“He [God] does not play dice”, quipped Albert Einstein, but for mortals chance is part of life. We cannot experience, measure and predict with absolute certainty. We may win a prize in a Christmas raffle. There’s also a small but real chance of being struck by lightning.
Statistics enables understanding of numerical data, including probabilities. But it is also a subject worthy of university degrees and entire careers. Statistics can be complex, and it can be ignored and misunderstood.
But a simple dice can provide a gateway to basic statistics. And not just your chance of rolling two sixes. A dice can tell you about opinion polls, risk, wages and even starlight.
Roll a dice
You’re probably familiar with a six-sided dice – a cube with sides numbered from one to six. The chance of rolling each number is one in six, or 16.67%. Conversely, the chance of not rolling a six is five in six, or 83.33%. In other words, you could roll a six but more often you won’t. Easy? Perhaps not.
Back in 2016, American statistician Nate Silver, famed for his election forecasts, gave Donald Trump a 28.6% chance of victory. Obviously his prediction strongly favoured Hillary Clinton, but didn’t rule out Trump. In fact, the odds of a Trump win were better than the odds of rolling a six.
If you had to lay money on rolling a six, you would perhaps bet against it but not be unduly surprised if you lost. And yet many people believe Trump’s victory proved Nate Silver “wrong”.
Our appreciation of odds can also be distorted when risk is involved. So-called “lukewarmers” acknowledge climate change is real, but consistently favour the minority of projections that result in least warming and smallest costs. Hoping for the best is understandable, but should you bet serious money on rolling a six? Again, no.
Simple statistics can confound. We can be handed the numbers, but gut feeling may distort our appreciation of them. We don’t see the dice in our hand.

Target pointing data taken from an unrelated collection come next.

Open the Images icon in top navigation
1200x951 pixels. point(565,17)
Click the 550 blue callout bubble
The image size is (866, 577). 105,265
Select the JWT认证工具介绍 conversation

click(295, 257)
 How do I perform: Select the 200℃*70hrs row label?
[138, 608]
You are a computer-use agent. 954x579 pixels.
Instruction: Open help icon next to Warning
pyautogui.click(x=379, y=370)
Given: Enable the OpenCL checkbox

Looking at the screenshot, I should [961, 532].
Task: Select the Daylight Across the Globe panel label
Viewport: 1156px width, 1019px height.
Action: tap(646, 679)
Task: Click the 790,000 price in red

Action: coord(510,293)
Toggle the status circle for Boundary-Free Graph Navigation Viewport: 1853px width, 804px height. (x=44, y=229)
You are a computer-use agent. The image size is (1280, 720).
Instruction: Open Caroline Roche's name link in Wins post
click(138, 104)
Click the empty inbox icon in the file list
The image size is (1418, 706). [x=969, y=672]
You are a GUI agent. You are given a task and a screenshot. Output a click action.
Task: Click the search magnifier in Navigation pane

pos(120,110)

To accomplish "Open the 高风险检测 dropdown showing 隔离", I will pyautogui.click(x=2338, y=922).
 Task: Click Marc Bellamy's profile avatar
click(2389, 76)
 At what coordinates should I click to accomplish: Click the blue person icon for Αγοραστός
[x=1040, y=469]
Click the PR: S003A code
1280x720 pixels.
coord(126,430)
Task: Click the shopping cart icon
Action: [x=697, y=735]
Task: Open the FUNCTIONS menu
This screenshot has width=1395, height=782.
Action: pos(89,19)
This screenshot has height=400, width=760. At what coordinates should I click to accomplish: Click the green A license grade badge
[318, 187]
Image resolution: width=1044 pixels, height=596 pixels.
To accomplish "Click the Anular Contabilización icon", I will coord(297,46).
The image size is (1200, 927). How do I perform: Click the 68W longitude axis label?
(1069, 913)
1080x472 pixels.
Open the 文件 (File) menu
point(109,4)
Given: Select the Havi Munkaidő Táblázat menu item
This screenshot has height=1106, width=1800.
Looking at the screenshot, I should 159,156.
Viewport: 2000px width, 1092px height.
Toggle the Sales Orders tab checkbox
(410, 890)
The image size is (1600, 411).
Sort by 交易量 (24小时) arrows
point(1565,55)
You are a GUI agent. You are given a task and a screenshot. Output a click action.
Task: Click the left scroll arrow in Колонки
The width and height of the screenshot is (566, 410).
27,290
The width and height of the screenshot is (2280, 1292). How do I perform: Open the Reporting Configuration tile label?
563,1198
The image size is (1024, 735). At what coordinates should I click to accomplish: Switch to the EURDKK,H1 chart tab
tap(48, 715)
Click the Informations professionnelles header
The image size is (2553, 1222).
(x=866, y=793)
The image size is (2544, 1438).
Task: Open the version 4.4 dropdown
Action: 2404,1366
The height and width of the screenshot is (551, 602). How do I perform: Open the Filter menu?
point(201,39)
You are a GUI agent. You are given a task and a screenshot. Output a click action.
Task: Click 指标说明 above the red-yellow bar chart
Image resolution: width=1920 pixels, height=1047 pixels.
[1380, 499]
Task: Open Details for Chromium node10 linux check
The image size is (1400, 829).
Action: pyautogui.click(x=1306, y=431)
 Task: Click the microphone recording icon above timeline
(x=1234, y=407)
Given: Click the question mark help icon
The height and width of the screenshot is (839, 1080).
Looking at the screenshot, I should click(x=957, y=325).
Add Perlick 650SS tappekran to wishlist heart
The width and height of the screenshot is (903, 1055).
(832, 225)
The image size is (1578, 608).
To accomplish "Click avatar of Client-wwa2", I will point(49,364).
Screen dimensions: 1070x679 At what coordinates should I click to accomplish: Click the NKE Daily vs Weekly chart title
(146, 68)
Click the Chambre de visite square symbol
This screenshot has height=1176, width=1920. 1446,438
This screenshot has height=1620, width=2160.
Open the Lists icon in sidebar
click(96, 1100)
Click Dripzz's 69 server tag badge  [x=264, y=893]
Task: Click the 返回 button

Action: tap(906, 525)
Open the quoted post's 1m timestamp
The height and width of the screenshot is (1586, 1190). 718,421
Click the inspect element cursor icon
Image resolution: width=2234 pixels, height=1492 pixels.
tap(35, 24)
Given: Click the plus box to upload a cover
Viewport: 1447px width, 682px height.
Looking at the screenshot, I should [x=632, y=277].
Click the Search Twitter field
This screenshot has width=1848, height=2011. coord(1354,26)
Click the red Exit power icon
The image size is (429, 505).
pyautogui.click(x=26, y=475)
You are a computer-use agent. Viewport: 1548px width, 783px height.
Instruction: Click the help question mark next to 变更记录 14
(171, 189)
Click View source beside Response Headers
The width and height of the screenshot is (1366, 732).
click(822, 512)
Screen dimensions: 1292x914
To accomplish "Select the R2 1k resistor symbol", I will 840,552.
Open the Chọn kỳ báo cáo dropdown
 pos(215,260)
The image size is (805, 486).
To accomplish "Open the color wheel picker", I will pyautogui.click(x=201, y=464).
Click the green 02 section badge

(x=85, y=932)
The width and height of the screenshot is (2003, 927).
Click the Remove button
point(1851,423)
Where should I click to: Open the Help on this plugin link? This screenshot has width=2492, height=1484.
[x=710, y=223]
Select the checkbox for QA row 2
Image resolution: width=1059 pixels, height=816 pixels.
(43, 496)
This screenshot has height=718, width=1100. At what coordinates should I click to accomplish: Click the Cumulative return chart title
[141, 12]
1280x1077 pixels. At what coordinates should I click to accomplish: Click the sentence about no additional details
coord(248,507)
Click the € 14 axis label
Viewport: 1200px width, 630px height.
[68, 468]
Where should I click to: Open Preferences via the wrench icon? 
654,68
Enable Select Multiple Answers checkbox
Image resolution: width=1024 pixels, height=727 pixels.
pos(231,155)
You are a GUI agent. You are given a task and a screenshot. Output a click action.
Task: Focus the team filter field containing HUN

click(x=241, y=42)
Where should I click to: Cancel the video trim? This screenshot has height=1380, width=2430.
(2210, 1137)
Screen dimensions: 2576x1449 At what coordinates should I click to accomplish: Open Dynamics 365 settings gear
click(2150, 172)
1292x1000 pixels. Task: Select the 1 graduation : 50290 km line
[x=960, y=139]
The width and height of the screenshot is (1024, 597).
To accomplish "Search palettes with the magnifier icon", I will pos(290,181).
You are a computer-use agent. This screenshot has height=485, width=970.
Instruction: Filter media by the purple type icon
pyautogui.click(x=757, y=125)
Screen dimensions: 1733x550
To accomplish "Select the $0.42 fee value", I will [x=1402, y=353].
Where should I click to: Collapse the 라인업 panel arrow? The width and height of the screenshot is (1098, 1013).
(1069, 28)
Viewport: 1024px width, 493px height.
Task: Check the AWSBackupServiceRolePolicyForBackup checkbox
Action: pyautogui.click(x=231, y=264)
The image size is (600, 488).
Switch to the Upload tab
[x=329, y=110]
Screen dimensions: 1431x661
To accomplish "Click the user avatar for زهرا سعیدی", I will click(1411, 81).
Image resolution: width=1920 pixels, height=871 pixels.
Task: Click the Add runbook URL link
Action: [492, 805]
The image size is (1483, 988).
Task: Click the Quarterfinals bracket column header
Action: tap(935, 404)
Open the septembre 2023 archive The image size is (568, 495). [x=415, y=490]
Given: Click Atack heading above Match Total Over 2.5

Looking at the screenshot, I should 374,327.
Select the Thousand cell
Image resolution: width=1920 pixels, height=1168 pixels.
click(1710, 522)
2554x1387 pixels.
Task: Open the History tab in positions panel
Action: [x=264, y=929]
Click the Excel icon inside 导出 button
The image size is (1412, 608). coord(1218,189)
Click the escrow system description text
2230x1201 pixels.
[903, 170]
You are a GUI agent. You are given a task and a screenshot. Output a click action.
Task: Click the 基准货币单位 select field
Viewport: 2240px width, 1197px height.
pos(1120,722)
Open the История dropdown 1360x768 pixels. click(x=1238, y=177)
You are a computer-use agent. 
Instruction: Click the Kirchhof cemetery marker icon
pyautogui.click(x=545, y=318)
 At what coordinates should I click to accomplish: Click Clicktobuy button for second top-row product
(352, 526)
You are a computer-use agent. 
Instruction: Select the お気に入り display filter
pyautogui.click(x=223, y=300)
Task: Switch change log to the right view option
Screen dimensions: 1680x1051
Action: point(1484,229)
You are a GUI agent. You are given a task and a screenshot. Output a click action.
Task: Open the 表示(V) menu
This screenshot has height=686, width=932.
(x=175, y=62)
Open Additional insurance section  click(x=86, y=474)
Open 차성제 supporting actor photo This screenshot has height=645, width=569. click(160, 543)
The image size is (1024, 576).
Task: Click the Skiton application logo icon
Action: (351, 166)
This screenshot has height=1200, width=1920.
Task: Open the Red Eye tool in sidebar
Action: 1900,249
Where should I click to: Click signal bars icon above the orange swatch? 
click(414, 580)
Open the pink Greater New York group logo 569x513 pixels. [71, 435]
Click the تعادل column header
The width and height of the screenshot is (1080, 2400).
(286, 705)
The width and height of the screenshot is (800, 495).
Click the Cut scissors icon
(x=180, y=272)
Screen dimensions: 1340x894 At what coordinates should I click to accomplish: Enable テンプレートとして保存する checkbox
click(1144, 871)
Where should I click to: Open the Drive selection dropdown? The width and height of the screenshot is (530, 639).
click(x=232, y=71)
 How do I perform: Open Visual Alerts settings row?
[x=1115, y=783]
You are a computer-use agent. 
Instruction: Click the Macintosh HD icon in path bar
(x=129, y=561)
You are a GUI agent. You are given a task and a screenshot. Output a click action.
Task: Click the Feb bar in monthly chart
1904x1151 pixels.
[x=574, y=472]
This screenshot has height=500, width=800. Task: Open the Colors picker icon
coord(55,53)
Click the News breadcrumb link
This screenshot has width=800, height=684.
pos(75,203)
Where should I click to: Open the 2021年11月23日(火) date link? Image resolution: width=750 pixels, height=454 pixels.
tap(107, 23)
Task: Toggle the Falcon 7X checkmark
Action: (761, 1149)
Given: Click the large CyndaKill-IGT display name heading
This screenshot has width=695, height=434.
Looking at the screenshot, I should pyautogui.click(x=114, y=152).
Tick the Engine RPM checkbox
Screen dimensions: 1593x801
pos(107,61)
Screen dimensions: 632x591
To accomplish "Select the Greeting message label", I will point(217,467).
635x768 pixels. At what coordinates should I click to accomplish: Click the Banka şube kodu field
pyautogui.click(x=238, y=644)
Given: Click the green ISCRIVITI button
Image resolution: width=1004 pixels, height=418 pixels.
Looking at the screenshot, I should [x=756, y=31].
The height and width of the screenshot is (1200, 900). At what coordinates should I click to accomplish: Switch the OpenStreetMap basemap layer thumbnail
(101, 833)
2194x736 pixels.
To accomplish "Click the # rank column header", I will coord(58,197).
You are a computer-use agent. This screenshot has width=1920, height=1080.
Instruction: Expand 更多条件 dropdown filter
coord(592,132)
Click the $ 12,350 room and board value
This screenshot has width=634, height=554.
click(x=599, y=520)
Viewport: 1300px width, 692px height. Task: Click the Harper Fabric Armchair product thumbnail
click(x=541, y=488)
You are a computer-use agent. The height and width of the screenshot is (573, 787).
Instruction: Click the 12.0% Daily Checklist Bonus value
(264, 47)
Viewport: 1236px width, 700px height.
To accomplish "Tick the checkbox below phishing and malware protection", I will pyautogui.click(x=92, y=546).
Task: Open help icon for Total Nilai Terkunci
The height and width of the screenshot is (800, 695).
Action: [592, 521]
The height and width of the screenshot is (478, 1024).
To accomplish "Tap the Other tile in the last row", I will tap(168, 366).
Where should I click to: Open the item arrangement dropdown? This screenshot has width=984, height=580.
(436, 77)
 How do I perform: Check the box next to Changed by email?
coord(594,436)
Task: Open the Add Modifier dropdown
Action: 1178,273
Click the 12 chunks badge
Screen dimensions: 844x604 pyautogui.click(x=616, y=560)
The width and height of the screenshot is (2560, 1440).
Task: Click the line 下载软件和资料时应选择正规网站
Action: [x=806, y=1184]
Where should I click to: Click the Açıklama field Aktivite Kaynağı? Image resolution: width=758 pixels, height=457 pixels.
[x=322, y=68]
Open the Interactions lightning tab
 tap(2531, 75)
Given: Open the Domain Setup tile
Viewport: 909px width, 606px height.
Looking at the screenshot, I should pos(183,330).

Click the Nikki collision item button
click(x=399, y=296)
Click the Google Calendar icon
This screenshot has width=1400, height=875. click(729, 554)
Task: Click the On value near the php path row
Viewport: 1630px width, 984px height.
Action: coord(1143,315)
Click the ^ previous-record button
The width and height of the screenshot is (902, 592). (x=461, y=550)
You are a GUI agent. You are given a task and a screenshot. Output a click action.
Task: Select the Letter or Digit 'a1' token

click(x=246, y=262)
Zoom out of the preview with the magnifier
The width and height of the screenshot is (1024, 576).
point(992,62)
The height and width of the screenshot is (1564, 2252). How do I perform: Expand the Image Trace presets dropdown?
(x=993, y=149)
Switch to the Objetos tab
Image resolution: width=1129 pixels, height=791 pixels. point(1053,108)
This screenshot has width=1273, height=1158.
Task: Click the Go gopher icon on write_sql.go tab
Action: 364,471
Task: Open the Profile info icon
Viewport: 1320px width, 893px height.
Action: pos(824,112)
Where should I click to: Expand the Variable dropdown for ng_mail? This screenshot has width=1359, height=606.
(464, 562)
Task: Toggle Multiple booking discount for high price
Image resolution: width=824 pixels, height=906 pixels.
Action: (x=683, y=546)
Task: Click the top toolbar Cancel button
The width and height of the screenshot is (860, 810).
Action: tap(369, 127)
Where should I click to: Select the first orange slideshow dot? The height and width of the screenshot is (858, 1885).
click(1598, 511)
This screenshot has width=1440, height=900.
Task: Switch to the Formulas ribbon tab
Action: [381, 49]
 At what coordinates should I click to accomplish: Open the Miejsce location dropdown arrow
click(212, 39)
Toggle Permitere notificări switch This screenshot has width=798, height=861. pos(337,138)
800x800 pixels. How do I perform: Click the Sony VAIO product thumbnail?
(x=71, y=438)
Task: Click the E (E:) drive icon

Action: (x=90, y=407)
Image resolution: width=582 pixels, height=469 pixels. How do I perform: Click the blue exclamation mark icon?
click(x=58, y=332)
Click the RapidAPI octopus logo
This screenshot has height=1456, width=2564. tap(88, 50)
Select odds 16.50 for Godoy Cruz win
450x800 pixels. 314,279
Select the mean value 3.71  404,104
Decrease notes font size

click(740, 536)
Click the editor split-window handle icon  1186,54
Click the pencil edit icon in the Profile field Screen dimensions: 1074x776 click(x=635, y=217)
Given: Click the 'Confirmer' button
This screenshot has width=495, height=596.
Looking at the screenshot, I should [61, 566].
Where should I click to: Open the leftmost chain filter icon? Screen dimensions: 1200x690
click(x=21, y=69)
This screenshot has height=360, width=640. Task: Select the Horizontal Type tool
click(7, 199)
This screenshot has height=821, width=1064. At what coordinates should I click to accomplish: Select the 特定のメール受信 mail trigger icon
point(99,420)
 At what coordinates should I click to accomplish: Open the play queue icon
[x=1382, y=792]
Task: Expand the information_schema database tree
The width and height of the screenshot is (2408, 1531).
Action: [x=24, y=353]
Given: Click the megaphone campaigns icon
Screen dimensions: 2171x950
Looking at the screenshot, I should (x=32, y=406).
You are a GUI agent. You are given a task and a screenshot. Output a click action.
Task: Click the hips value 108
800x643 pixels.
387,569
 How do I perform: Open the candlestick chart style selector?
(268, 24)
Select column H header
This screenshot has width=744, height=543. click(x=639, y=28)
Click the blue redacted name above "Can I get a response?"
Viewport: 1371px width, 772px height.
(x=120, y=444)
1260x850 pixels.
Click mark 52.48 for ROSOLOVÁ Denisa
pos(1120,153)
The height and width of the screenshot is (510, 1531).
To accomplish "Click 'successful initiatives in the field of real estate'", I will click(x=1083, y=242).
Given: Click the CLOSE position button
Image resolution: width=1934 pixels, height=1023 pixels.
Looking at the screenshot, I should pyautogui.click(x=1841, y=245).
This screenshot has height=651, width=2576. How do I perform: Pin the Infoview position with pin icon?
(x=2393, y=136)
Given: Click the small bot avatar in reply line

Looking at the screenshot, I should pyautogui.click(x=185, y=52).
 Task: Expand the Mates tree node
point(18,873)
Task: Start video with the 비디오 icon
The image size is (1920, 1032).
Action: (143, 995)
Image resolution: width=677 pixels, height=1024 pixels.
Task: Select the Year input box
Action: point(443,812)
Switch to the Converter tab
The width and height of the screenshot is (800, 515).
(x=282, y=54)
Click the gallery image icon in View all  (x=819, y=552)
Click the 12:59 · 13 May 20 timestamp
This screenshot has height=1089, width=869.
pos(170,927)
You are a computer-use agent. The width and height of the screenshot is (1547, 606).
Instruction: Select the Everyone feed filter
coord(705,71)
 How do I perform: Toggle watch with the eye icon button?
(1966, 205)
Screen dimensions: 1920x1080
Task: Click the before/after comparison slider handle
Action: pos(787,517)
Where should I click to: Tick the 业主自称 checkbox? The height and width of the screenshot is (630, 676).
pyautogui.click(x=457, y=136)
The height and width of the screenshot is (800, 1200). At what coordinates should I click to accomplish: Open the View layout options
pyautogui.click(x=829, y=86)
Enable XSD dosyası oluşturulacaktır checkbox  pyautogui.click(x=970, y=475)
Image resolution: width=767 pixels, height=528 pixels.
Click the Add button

Averages, midpoints and wages
If we roll a dice many times over, we know we aren’t going to roll a six every time.
The average value of a dice is 3.5 (21 spots divided by 6 sides). This value is also the “midpoint”; we would expect half the rolls to be below it, and half the rolls to be above it.
While the average and midpoint are often similar, they don’t have to be. Get a marker pen and replace the number 6 with 12. Now the average value of rolls with this dice is 4.5.
But what about the midpoint for our vandalised dice? It hasn’t budged from 3.5 – half the rolls are below 3.5 and half are above it. These differences turn up elsewhere, and they can absolutely matter.
Lets look at the weekly earnings of full-time Australian employees. In 2018 the midpoint was A$1,500, while the average was A$1,730. Ten per cent of employees earned A$925 or less, whereas 10% earned A$2,771 or more. You can boost the earnings of some employees and move the average, while the earnings for most employees and the midpoint remain unchanged.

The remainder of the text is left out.